Jordan Allred, Deseret News
Authorities say an investigation has found faked research at a University of Utah chemical engineering lab.

SALT LAKE CITY — An investigation has found faked research at a University of Utah chemical engineering lab.

A graduate student doctored photos for a paper about microscopic structures called nanorods, making it appear as if a theory on how to change their position worked, said Jeffrey Botkin, the associate vice president for research integrity at the university.

"There was no legitimate data in that paper," Botkin said.

The magnified images of the pill-shaped structures attracted attention on social media after the paper was published last year because the rounded ends appeared to be surrounded by square outlines, as if they had been highlighted and moved with an image manipulation program like Photoshop.

The paper purported to show a method for bringing the ends of the nanorods together at an angle that could have had implications for creating synthetic antibodies.

The paper published by the journal Nano Letters has already been retracted.

A university investigation found doctoral candidate Rajasekhar Anumolu changed the images, which were the basis for all the findings in the paper published in June 2013, Botkin said. Anumolu did not return phone and email messages seeking comment.

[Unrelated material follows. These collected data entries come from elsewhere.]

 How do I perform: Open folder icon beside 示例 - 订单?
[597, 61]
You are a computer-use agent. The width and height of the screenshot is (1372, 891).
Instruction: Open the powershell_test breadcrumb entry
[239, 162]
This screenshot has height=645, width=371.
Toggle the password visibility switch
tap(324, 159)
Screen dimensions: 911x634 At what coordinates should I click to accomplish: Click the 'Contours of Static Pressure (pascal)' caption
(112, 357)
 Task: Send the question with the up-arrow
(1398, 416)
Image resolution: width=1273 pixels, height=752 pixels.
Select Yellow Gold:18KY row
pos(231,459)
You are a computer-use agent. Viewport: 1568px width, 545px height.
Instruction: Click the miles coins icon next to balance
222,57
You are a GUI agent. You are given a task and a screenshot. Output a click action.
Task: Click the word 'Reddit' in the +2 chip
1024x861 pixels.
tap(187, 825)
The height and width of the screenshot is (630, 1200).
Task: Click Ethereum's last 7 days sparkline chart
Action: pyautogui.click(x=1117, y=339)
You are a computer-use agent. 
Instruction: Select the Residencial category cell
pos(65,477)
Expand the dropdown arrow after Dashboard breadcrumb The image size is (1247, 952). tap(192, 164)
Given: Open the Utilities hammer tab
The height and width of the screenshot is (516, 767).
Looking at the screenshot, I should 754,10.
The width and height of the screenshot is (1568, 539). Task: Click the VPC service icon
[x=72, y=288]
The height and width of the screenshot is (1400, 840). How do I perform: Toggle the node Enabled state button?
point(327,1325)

The university denied Anumolu his doctorate as a result of the investigation. He had completed his course work and submitted his thesis, but it wasn't approved because of the misconduct, Botkin said.

The investigation cleared Leonard Pease, the senior researcher on the paper whose theory the paper was testing. He's the head of the lab that produced the paper, which was testing his theory, and reviewed the work before it was submitted for publication. There's no evidence he was aware of or participated in the cheating, said Botkin.

Pease said Friday it isn't obvious the photos are doctored unless they are highly magnified, but he plans to inspect images coming out of his lab at a higher magnification before submitting them for publication in the future.

A second paper published in June 2011 was also retracted after the investigation found an image fabricated with patches. It wasn't clear, though, what purpose that photo manipulation served.

The investigation also cleared an undergraduate student listed on the paper who had a small role in the research. The work was paid for with money from the publicly funded university.

Image manipulation is the single most common source of misconduct allegations in scientific research, perhaps because it's relatively easily to commit and identify, Botkin said.

A separate University of Utah investigation last year found what was called reckless research misconduct at the once well-respected Kaplan Lab. In that case, a committee found doctored images and misleading graphics in 11 papers published over the course of five years.

Those problems involve a small fraction of the thousands of papers produced a year at the state's flagship university, Botkin said.